The company posted a profit of $0.79 a share, well ahead of the $0.67 it earned a year ago. Meanwhile, revenue fell by 8.5% to $123.7 million. If the disparity is puzzling, it's because the company pegs $3.5 million in pre-tax net income as a result of the strengthening U.S. dollar. Otherwise, Steiner would have come up short on revenue and earnings. Wall Street was braced for a flat showing on both counts.

The company's biggest landlords fared worse on the bottom line. Profitability at Royal Caribbean (NYSE:RCL) fell by 97% during the same three months. Carnival (NYSE:CCL) works on a different fiscal calendar from Steiner, but it, too, benefited from an unusual gain in its previous quarter.
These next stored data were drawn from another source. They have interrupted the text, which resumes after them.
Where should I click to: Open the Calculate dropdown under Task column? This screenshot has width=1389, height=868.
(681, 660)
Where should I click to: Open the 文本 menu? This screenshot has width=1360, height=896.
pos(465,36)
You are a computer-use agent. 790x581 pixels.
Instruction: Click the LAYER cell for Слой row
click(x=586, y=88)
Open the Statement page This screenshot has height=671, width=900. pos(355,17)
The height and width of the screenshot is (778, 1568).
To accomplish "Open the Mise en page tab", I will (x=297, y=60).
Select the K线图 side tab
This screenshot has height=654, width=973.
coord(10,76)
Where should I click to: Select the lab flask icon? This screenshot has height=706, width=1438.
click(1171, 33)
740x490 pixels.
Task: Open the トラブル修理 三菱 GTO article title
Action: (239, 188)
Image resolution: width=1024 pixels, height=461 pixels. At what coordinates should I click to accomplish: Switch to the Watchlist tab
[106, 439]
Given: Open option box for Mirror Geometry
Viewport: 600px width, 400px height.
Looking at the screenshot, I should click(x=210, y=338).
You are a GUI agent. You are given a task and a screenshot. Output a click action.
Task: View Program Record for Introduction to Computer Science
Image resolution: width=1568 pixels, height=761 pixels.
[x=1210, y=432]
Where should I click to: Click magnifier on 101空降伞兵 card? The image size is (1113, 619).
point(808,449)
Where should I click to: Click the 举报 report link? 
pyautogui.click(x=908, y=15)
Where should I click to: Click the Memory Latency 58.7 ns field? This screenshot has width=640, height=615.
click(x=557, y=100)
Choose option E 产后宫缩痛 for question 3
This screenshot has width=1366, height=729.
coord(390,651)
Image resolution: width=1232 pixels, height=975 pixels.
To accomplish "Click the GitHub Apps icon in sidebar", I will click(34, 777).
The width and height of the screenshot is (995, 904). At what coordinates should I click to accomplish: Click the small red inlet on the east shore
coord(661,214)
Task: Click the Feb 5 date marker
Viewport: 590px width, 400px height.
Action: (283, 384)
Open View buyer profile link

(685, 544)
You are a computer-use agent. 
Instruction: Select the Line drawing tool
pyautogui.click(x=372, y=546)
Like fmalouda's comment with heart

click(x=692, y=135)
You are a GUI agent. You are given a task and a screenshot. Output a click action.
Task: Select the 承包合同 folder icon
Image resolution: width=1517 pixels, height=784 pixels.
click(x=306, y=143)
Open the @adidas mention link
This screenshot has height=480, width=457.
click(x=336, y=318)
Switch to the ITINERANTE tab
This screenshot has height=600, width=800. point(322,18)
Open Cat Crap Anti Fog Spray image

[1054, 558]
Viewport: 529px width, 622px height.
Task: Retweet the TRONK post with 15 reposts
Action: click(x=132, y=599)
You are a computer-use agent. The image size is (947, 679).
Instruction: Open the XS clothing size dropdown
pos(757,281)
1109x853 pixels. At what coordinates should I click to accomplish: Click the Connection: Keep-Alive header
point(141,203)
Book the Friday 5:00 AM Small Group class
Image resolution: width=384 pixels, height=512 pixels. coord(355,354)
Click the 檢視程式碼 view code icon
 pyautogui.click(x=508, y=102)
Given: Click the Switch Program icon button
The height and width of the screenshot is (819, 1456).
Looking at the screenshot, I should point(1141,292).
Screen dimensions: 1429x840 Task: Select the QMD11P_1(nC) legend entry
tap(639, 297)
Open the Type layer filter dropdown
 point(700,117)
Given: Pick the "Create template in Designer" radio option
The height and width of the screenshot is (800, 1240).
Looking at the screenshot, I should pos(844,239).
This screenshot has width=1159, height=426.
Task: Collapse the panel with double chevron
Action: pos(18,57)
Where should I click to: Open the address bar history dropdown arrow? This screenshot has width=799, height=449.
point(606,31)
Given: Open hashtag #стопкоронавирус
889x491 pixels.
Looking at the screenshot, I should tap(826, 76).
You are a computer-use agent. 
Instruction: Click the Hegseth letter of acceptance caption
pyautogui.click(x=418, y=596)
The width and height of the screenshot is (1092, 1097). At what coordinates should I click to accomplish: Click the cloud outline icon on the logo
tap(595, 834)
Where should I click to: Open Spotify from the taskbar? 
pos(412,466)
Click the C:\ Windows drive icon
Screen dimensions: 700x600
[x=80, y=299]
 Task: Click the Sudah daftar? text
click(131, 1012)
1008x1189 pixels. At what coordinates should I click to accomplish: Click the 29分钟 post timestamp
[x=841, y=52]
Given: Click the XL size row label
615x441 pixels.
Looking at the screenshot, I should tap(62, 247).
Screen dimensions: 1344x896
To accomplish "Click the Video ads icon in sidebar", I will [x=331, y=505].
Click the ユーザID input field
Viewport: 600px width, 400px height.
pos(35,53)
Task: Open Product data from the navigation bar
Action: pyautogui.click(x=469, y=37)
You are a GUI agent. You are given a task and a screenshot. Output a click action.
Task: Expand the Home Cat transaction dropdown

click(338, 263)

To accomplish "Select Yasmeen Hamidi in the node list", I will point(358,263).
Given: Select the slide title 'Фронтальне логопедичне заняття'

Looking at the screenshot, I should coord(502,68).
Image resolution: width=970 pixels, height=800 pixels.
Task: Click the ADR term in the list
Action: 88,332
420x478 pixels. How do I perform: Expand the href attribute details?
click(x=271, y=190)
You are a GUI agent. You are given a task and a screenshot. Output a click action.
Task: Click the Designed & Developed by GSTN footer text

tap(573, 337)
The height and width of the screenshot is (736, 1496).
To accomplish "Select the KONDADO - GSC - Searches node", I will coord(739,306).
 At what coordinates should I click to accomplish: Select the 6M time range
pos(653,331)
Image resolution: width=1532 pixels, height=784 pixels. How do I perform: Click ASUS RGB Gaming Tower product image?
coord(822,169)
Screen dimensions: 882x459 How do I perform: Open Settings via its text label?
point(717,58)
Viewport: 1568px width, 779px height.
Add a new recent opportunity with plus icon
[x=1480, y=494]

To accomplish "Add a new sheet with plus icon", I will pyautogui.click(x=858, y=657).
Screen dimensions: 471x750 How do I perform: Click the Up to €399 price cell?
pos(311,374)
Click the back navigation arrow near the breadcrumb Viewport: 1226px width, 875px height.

However, both Carnival and Royal Caribbean held up better on the top line than Steiner did. That means that the cruise lines are still filling their ships, but passengers aren't as open to splurging on spa treatments once they're on board.

OK, so investors shouldn't have expected Steiner to be immune to the global economic malaise. It runs spas on 131 cruise ships. It also draws in landlubbers through 50 resort spas for hotel chains such as Marriott (NYSE:MAT), Loews (NYSE:L), Starwood (NYSE:HOT) and InterContinental Hotel Group (NYSE:IHG).

Steiner's pampering ways will remain a fashion victim until the travel industry bounces back. Since it already has deals with most of the major cruise lines -- its primary business -- it's not as if the company has a whole lot of room to expand. It will just have to wait until passengers begin spending more money.

Steiner is one of the earliest Rule Breakers recommendations, because it owns a niche that few dare threaten. It's a logistical nightmare to staff these floating spas, and even cruise lines that have tried to cut out the middleman have come crawling back to Steiner. NCL inked a six-year extension with Steiner earlier this month.

The company's near-term growth prospects are dim, but the stock is trading at just eight times trailing earnings. The company is squarely profitable, and it's likely to remain that way regardless of which way the greenback bounces. In these wavy times, that's practically a lifeboat.

Other ports of call for your noggin:

If you want to read Rick's original buy report for Steiner and all of the updates along the way, take advantage of a 30-day guest pass that will grant you a trial subscription of the Motley Fool Rule Breakers service and all it has to offer in this rocky market.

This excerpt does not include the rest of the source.